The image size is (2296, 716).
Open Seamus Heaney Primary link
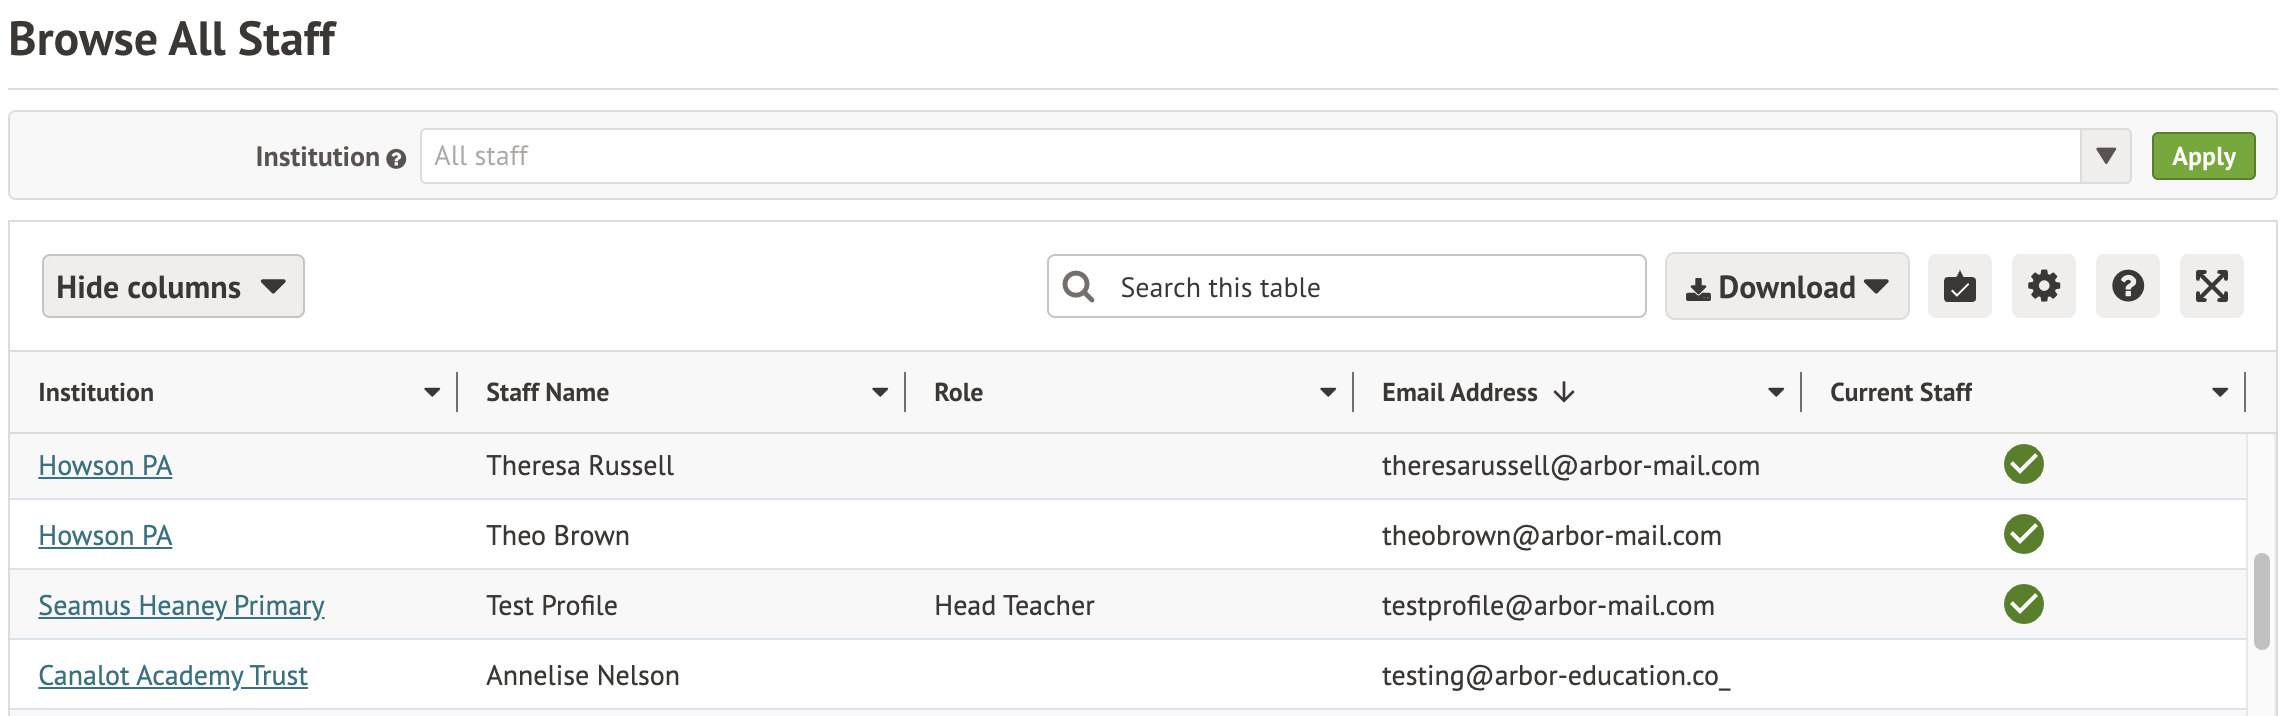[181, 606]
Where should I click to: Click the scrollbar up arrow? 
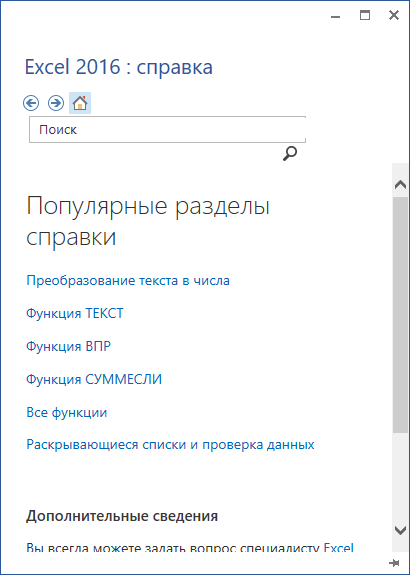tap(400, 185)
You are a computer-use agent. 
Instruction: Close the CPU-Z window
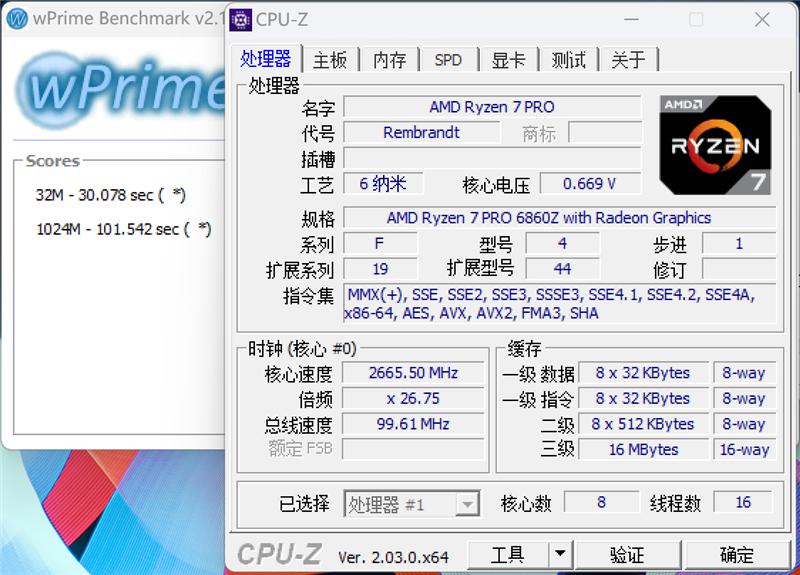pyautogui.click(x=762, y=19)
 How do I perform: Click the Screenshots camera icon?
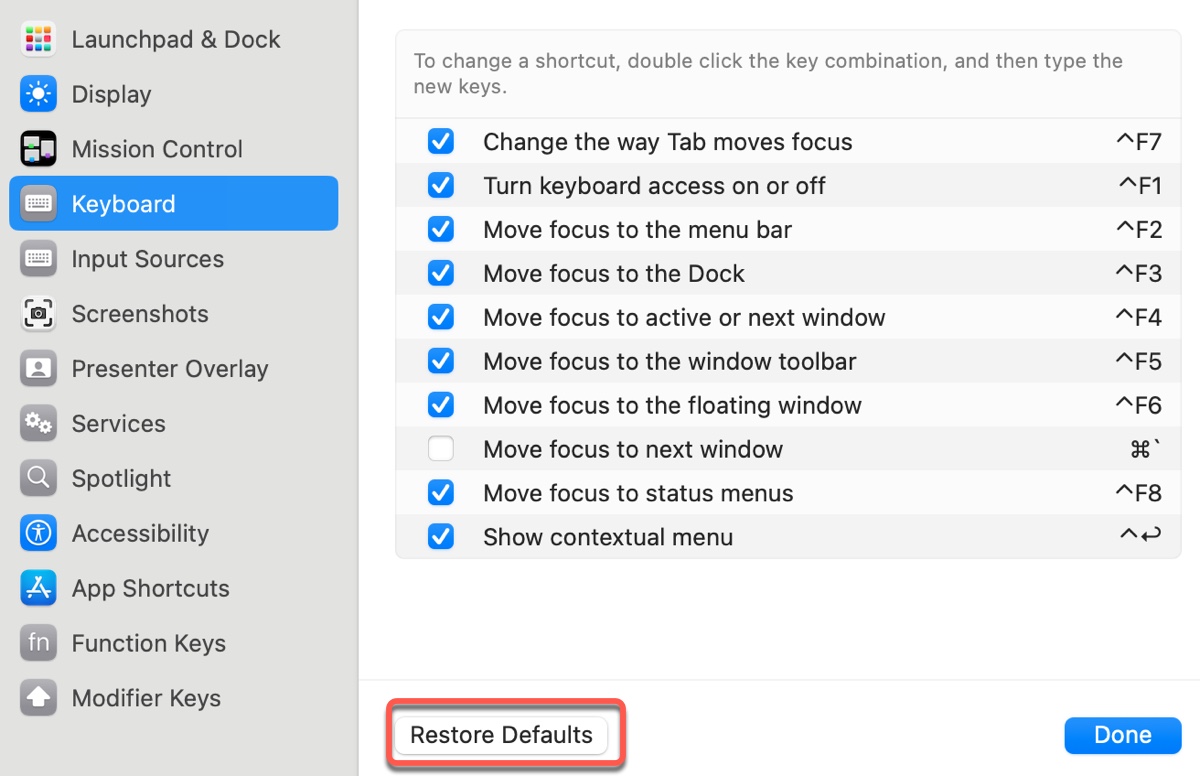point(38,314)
* * * * * * * * *
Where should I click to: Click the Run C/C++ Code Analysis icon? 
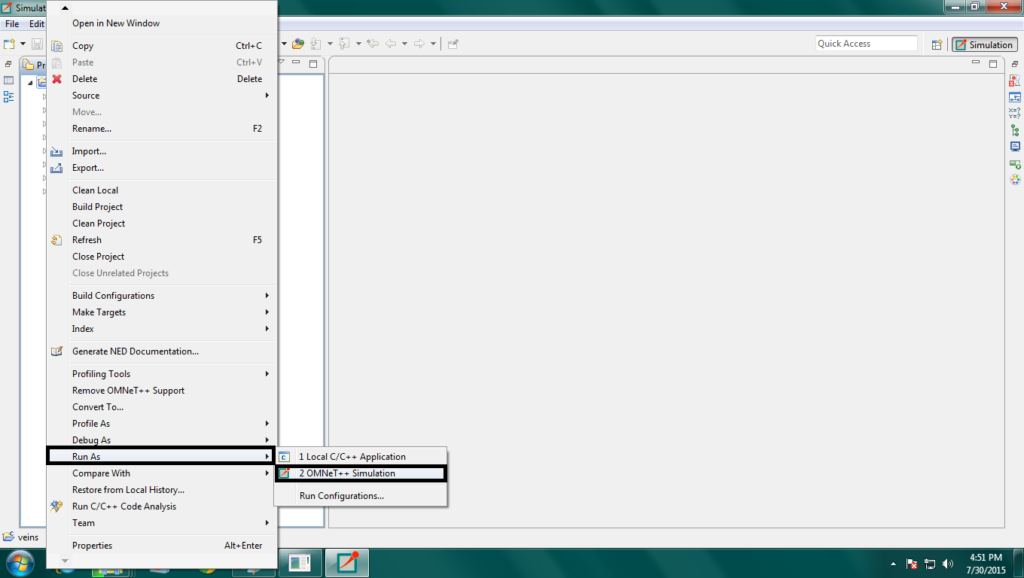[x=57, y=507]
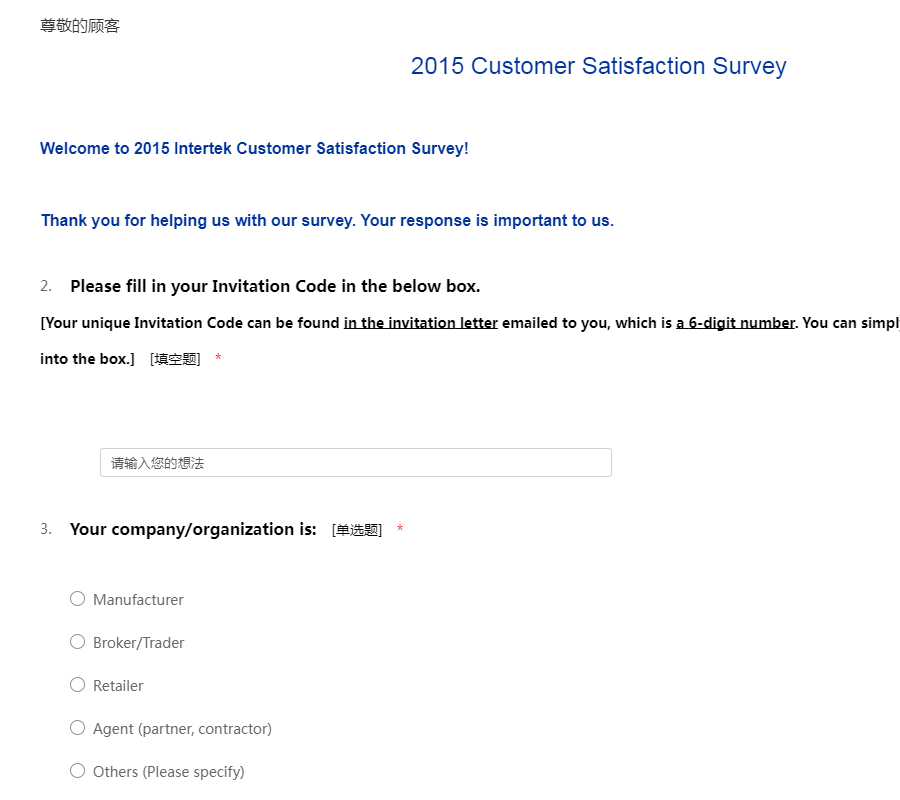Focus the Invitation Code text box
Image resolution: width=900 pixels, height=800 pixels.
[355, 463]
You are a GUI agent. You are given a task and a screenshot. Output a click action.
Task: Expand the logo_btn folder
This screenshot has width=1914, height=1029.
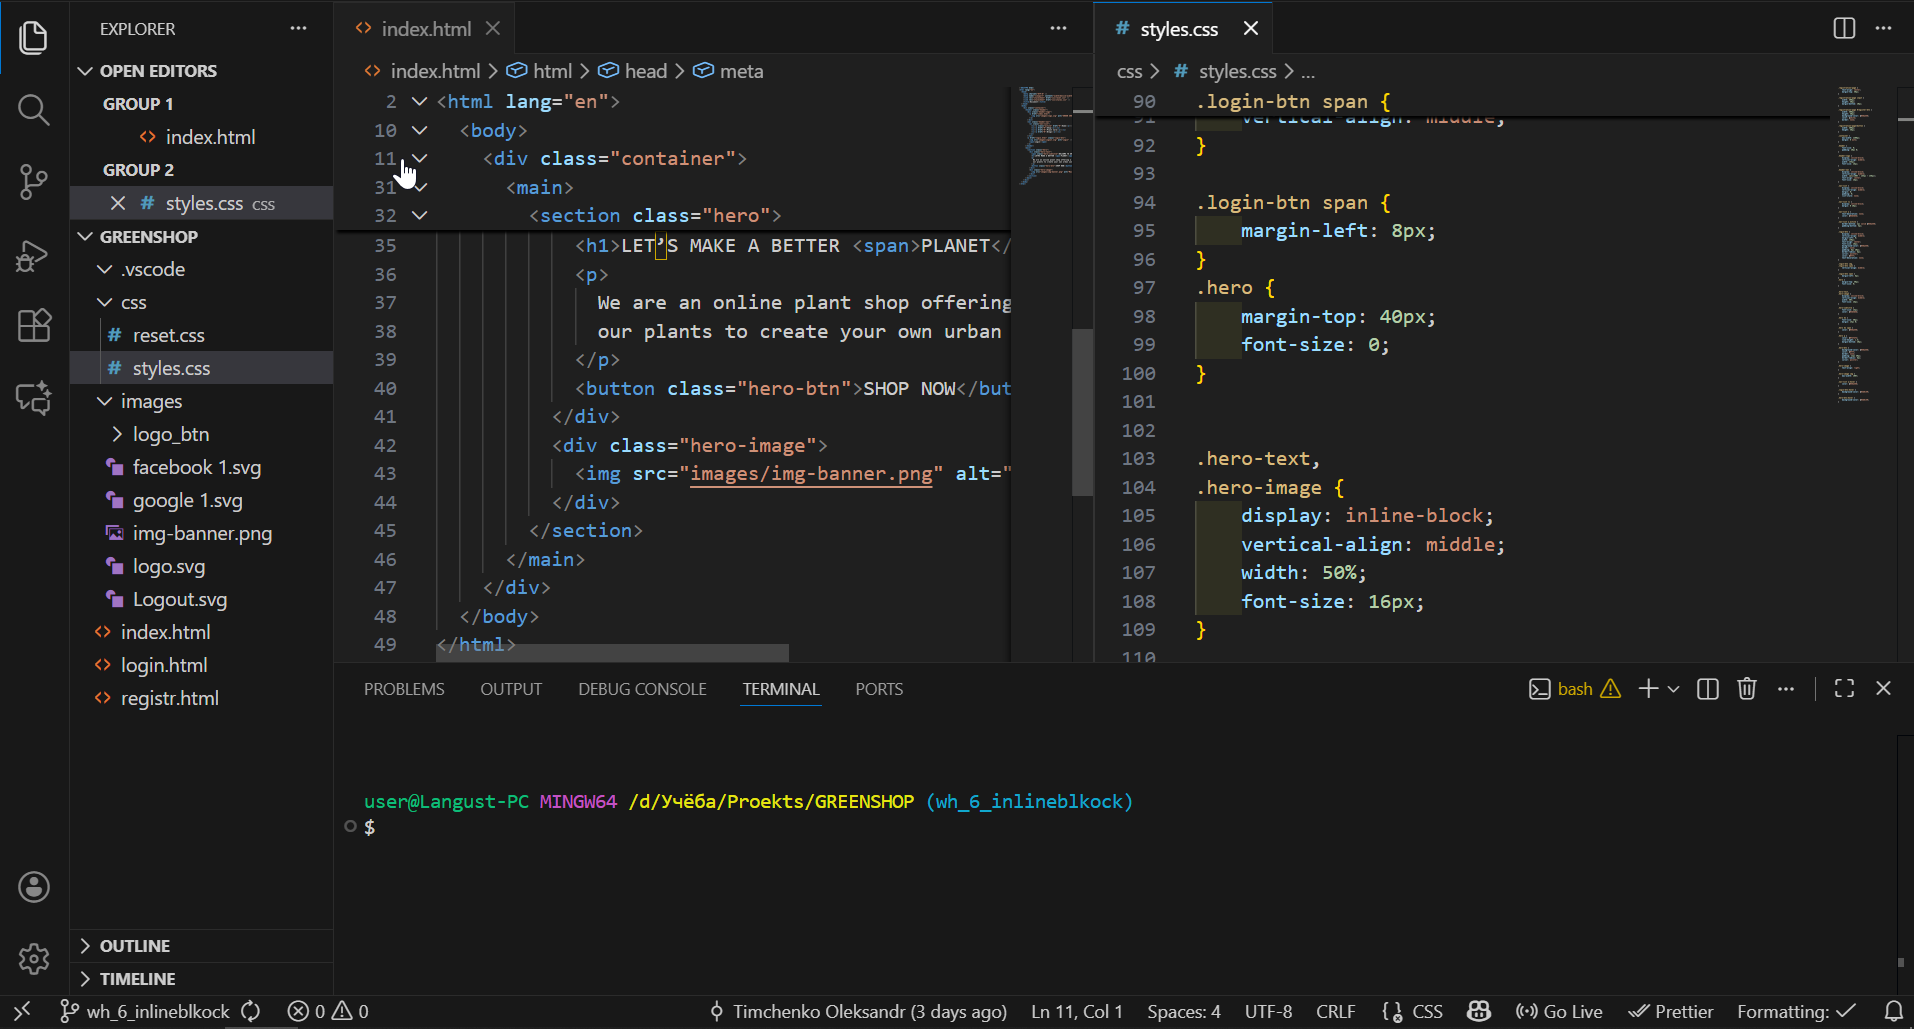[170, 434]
* * * * * * * * *
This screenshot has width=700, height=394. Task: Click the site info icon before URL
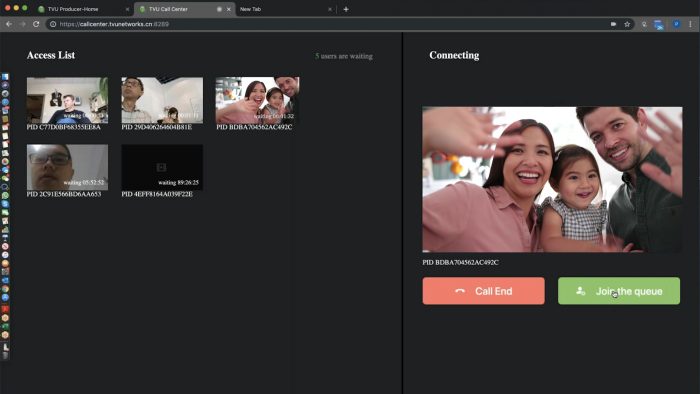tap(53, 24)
* * * * * * * * *
Exercise: Return, from the data, each line that has the word "agent" in it.

Exercise solution:
You are a computer-use agent. 
You are a GUI agent. You are given a task and a screenshot. Output a click action.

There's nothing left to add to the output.